After the client went into the building, Kescort instinctively asked M if she was okay. Another escort asked Kescort, “If I punched my rapist in the balls, are you going to ask him if he is okay?” Another rhetorical question.

9 thoughts on “Sidewalk Snippet – {3/5/12}

  1. For those who have been asking, the last paragraph was added at the request of Kescort in order to point out the normal instincts we have in social situations do not apply on the sidewalk. The other escort’s comment made Kescort really think and agree with their point. It was not added to be disrespectful to Kescort at all because of the awesome work he always does on the sidewalk.

  2. There is something especially heinous about provoking a patient or clinic to the point of striking back, degrading that person to do something they would never do in anything like normal circumstances ever. When at last, they lose it and strike back, it really is self defense. Ed, the aggressive weekday chaser, provoked such a reaction a few weeks ago from a woman. No complaint was lodged by either party but in real life Ed was the assailant. No one should be made to endure such harassment.

  3. I would have defended myself and gotten physical, if after many verbal warnings and disclosures of not wanting her in my space and face she persisted, that’s assault and it was have been defending myself. But in reality I don’t think I would have had to, my husband would have done it for me. It’s assault, akin to rape since they don’t seem to understand the meaning of no.

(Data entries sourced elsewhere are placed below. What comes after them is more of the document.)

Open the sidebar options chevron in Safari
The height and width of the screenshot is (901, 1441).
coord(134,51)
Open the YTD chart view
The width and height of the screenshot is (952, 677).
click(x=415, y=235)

    These so called ‘religious’ individuals disgust me with their relentless quest to convert everyone to their point of view. God gave us the ability of free will for a reason. Condemning others for not thinking the same as they do is not at all consistent with christian claims of forgiveness. They only offer forgiveness for those who have given up their free will in exchange for their beliefs. *Shaming others for their emotions and actions is not for them to do.* They need to leave the judging for God and try to be understanding for once. Religion is not about following rules but about your internal faith and love for God.

    • Oubli,

      M is one of our long-term bullies. No is not a word understood. It is hard to watch the harassment. This incident with M was particularly volatile. What amazes me is how many clients and companions are able to remain calm. Like you, I am not sure I would be able to not react when being pushed and shoved.

      Thank you,
      Servalbear

      • In a better world, you would be able to have one person film her (but you cannot, because you do not want to violate the privacy of the client). With this film you would have (but you cannot) you could show the appropriate persons who would then watch M, and charge her with misconduct. But it won’t happen. In a more perfect world, the sidewalk would swallow the bitch.

      • Kittybrat,

        I actually laughed out loud at your last sentence. Thank you so much!

        Servalbear

  4. Also, if anyone acted this way outside a chiropractor’s office, or an infertility clinic, or any other place, they’d be arrested.

  5. See, this is the boundary crossing that is assault. M was the assailant, and she deserved to be choked and punched. But you are right, in that the clients do not need the added stress of being brought into court on charges. It is hideous, what these supposed “people of God” do and say. Although not a violent person, one can be provoked into defensive behavior easily by too much verbal assault of this kind. The fact M was pushing up against the client did give the client a reason to defend herself. And I get what the other escort was saying to Kescort. M was denying the client any personal boundaries whatsoever.